4. Im vorliegenden Fall war im Zeitpunkt der Zustellung der Beitrittserklärung die Berufungsfrist für die Hauptpartei (die Klägerin) bereits abgelaufen. Die dennoch erhobene Berufung des Nebenintervenienten ist somit - wie bereits das Berufungsgericht zutreffend erkannt hat - verspätet.

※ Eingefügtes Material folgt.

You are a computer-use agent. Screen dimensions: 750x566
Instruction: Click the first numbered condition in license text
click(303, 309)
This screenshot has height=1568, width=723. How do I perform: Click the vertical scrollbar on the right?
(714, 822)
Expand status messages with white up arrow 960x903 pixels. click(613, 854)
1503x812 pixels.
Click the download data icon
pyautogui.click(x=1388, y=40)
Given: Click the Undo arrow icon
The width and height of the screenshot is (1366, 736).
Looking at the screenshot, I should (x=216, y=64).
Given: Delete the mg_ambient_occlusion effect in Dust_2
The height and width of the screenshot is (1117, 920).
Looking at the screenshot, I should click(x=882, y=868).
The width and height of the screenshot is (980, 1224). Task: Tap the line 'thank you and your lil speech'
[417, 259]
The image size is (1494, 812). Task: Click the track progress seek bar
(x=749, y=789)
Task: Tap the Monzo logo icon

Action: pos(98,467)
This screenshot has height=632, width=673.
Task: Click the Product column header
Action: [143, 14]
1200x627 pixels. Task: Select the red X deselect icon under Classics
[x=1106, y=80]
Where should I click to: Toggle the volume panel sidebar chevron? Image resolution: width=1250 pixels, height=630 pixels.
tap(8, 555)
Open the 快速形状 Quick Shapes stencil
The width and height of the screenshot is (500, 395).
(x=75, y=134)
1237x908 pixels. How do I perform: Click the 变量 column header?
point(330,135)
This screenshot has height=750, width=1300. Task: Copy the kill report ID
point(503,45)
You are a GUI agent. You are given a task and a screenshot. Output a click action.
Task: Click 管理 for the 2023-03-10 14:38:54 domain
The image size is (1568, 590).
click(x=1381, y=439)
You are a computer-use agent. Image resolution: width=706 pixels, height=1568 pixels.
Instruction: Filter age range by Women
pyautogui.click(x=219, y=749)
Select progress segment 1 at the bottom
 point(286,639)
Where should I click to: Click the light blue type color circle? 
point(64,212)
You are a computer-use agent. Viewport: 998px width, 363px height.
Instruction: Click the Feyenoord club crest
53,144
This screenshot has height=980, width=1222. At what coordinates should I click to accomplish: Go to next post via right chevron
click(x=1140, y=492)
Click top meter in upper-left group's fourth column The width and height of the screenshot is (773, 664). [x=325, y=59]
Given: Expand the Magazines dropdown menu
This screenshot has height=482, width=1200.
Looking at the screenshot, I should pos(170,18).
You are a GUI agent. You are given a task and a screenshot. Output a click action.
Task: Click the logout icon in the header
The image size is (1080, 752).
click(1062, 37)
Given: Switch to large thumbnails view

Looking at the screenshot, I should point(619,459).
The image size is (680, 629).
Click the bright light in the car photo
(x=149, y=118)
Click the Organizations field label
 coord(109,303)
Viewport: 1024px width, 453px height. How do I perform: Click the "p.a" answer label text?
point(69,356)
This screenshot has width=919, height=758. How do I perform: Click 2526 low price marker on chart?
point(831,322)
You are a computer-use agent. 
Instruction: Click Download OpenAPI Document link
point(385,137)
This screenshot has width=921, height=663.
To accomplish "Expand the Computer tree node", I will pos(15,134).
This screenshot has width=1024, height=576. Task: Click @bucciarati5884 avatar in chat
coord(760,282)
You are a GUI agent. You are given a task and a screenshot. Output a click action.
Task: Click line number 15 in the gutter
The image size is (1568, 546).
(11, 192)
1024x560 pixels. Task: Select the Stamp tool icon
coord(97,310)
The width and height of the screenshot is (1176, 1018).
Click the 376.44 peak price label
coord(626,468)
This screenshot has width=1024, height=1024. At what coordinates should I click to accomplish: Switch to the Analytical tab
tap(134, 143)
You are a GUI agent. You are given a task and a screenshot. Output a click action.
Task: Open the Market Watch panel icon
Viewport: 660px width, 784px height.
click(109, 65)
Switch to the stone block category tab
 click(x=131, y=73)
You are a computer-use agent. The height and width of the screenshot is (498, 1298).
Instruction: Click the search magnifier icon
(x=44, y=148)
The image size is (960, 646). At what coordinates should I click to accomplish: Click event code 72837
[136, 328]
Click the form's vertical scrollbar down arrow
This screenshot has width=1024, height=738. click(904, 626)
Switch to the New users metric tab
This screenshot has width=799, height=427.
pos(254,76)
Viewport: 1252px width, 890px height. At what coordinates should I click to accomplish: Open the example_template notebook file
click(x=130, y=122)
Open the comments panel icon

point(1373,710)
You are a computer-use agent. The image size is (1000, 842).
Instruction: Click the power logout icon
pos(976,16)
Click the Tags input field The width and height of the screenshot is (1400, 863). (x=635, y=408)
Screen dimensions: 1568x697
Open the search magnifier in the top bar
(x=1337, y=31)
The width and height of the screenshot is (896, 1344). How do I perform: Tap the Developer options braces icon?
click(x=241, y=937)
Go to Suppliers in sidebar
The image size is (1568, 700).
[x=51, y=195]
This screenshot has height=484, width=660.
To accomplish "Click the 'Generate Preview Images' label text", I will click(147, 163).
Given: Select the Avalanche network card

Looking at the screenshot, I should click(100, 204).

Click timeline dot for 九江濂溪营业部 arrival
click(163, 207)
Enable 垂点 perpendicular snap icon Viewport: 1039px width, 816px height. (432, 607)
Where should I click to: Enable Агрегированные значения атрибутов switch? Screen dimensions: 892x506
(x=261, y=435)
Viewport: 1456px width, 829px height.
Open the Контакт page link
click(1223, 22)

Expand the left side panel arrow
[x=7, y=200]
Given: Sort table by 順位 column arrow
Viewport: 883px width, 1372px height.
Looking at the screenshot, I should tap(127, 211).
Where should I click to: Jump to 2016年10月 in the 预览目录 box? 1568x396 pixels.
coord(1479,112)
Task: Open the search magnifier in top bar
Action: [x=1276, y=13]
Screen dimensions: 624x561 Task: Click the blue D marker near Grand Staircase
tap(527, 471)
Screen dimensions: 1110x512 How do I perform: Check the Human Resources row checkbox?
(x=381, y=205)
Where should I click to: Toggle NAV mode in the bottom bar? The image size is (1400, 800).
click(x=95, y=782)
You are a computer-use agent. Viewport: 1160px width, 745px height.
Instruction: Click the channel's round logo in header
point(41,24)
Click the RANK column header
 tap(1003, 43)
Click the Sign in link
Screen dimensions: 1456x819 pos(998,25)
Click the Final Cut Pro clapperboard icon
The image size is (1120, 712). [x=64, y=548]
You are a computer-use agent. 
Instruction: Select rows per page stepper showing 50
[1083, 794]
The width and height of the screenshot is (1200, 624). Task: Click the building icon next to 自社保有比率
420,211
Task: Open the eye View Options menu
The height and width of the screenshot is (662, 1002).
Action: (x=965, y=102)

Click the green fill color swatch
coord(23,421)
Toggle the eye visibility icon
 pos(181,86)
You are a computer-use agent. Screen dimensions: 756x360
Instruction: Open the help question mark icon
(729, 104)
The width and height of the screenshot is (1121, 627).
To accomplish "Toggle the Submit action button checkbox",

Entgegen der Meinung des Rekurswerbers setzt auch der Umstand, dass ihm am 26. 9. 2011 anlässlich der Zustellung der Streitverkündung (gemeinsam mit anderen Unterlagen) eine Ausfertigung der Entscheidung des Erstgerichts übermittelt worden war, für ihn keine eigene Berufungsfrist in Gang. Zu diesem Zeitpunkt hatte er seine Beitrittserklärung als Nebenintervenient noch nicht abgegeben, sodass er noch nicht als Nebenintervenient anzusehen war. Im Übrigen wäre auch am 26. 9. 2011 die der Hauptpartei (nach der Zustellung vom 14. 6. 2011) offenstehende Berufungsfrist bereits längst abgelaufen gewesen.

5. Der Rekurs des Nebenintervenienten bleibt daher erfolglos.

Die Entscheidung war - obwohl in zweiter Instanz unter Beiziehung von Laienrichtern entschieden wurde - von einem Dreiersenat zu fällen (§ 11a Abs 3 Z 2 ASGG; Neumayr in Zeller Kommentar, § 11a ASGG Rz 2, 3).